Mishra giggles that the carefully-curated gardens of the Western canon aren’t threatened by resentful feminists so much as by hard-nosed accountants of an insecure commercial society, but he’s dead wrong: the resentful feminists – and every other kind of ist – are the hard-nosed accountants. They police the new and flatter landscape they created, watching always for the assertion of ‘quaint’ old hierarchies, anything to challenge their relentless, joyless assertions of selfhood. They not only have no interest in Bloom’s Western canon, they actively scorn it – they proudly name their Facebook friends and drinking buddies as artistic figures more worthy of their study than St. Augustine or Victor Hugo, and they’re no longer laughed at when they do it.

Twenty years ago, quaint old Harold Bloom had the old-fashioned nerve to worry out loud that the Western canon that had shaped cultures and produced incalculable beauty was in danger. He worried out loud that the splinter-groups he so provokingly called “the schools of resentment” would succeed – through lawsuits and protests and noisemaking – in destroying the idea of the canon itself. And he asserted that the loss of that idea would be a very, very bad thing.

The average college-level undergraduate English major has not only never read John Milton but actively mocks the idea of doing so.

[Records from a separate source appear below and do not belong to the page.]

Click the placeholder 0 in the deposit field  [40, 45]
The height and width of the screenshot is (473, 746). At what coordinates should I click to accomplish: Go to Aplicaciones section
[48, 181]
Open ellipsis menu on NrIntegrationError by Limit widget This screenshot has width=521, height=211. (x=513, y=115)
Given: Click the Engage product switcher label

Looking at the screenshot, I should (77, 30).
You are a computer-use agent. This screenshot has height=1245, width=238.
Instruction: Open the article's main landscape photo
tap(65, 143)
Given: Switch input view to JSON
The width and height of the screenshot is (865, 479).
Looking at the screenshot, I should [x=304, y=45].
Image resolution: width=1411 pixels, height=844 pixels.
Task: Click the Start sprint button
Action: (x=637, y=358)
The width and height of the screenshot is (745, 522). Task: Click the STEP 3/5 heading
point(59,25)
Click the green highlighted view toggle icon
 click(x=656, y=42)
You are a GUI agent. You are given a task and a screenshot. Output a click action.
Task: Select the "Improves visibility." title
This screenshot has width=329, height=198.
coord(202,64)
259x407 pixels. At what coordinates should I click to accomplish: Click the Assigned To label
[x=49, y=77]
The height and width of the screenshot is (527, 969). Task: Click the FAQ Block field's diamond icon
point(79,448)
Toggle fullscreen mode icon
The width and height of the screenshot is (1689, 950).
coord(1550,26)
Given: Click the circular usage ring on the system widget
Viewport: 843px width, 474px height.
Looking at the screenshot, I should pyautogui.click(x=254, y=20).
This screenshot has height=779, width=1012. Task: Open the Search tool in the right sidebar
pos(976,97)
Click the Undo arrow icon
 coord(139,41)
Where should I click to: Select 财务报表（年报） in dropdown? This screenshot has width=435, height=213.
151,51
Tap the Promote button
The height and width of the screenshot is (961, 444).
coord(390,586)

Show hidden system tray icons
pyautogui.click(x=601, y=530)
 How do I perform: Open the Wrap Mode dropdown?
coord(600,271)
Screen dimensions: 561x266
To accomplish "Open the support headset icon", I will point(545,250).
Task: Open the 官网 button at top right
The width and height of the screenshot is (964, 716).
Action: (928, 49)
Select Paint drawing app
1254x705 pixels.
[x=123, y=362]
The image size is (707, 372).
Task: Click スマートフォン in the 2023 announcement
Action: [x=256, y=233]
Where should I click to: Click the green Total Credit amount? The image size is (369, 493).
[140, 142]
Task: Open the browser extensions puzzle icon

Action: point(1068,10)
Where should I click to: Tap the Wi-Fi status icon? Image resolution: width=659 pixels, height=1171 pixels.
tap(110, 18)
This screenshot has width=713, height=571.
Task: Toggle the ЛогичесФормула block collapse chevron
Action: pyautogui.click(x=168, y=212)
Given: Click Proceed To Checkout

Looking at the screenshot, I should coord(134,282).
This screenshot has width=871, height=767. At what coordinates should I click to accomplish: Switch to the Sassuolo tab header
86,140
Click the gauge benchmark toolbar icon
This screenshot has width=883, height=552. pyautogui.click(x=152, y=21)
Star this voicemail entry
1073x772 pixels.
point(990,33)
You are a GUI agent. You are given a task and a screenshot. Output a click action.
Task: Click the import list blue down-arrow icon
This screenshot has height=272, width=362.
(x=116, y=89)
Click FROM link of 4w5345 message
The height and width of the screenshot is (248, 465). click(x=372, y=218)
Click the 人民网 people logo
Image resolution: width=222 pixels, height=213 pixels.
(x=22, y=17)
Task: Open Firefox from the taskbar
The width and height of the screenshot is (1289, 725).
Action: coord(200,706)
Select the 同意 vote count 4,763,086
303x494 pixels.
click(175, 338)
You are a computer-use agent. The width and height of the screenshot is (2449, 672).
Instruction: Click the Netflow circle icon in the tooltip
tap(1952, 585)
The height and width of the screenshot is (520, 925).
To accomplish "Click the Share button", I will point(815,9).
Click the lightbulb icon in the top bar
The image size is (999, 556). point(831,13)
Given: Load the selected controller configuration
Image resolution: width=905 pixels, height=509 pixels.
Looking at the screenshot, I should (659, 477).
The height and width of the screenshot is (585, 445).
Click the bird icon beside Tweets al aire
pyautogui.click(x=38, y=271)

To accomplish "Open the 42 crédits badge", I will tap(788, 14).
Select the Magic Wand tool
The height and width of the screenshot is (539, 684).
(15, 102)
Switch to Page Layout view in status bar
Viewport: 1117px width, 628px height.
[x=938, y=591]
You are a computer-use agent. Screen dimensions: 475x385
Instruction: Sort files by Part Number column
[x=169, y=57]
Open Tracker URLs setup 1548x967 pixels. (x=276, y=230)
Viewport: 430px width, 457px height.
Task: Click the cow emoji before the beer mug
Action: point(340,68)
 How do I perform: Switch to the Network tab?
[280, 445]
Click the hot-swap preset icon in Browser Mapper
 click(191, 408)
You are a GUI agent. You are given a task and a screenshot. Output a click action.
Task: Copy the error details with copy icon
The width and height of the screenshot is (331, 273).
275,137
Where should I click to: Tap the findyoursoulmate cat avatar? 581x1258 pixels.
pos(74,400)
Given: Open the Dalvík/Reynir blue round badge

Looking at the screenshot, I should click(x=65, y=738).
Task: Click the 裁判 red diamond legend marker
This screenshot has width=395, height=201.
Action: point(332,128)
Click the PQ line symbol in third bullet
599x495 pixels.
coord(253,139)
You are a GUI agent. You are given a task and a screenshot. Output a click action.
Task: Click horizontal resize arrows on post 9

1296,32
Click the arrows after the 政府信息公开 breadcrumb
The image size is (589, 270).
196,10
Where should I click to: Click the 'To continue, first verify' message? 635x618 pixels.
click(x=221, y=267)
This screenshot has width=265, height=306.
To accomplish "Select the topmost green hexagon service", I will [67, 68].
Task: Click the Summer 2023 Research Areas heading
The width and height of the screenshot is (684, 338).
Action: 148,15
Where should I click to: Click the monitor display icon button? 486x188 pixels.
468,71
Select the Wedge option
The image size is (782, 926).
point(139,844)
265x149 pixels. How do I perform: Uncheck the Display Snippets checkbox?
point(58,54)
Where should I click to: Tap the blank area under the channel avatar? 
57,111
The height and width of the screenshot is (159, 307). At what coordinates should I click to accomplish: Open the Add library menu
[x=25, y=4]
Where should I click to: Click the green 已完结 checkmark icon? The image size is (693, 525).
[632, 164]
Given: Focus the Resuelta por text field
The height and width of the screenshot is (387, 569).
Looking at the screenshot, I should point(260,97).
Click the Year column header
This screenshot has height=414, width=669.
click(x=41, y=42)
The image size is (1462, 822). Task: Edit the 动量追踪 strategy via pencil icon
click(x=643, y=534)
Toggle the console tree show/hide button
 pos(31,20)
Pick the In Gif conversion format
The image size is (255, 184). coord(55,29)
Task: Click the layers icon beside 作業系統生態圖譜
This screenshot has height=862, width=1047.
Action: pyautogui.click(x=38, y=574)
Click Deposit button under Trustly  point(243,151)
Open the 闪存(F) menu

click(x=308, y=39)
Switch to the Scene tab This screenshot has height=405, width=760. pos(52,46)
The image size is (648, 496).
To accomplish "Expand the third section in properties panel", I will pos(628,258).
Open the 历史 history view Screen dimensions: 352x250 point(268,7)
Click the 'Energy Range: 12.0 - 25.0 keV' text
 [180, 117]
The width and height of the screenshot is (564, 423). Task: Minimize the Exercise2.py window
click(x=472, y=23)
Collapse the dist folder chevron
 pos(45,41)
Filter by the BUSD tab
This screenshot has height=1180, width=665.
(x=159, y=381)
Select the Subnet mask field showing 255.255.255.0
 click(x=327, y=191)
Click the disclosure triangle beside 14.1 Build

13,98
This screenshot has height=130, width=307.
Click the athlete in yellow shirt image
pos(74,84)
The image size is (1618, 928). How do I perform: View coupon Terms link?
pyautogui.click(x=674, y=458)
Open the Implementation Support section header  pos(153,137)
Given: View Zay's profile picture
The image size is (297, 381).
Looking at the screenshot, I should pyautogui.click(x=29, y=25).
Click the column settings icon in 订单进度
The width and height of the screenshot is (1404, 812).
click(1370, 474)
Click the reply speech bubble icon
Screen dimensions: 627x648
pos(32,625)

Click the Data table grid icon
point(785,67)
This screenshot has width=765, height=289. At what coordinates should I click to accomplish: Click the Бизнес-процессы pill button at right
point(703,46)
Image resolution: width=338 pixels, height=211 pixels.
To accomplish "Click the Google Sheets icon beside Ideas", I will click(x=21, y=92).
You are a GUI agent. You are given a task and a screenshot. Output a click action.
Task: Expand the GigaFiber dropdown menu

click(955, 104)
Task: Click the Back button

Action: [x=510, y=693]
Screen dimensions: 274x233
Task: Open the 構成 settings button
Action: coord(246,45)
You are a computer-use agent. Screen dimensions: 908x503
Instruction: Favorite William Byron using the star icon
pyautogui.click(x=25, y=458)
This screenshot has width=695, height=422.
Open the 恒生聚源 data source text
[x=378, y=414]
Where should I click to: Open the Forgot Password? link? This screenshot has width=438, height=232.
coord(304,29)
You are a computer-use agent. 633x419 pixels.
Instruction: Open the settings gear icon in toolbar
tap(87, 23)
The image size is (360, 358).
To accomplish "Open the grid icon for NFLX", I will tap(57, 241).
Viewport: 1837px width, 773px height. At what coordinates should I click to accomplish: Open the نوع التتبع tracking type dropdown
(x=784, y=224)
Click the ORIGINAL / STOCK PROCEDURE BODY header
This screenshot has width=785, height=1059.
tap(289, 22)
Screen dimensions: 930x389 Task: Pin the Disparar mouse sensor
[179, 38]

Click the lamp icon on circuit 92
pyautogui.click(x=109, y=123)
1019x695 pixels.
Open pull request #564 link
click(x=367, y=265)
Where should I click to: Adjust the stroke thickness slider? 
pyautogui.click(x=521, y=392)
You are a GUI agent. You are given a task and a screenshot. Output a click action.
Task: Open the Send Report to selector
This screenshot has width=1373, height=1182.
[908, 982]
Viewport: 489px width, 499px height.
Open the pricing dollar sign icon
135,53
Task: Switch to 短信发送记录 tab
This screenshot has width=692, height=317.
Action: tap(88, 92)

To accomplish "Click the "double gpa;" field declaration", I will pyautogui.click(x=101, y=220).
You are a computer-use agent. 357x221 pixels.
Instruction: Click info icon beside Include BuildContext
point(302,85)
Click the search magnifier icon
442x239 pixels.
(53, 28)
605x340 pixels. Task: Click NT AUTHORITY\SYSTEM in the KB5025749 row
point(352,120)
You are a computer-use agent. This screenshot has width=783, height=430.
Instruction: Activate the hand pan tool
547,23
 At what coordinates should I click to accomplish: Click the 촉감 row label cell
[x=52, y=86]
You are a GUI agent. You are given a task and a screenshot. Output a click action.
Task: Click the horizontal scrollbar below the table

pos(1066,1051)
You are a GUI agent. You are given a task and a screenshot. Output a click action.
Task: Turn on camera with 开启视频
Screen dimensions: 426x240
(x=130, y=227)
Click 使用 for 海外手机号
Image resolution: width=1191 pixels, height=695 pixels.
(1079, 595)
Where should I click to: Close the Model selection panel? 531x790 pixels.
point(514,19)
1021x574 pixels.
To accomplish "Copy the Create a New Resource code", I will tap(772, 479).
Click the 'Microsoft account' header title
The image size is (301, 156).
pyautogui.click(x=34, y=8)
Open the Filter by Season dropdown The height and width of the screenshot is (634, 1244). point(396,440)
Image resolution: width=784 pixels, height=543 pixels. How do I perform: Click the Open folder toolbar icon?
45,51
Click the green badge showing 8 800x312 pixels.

If you press him, he’ll assert not only that there’s no qualitative difference between John Milton and the late Bill Knott but also that any claim there is represents faulty critical thinking. And he’ll assert that because he’s been taught to assert it, by teachers who’ll get swamped with negative student evaluations if they don’t teach it.

Yes, it’s been twenty years since Bloom’s doomsaying. But it sure as hell wasn’t quaint.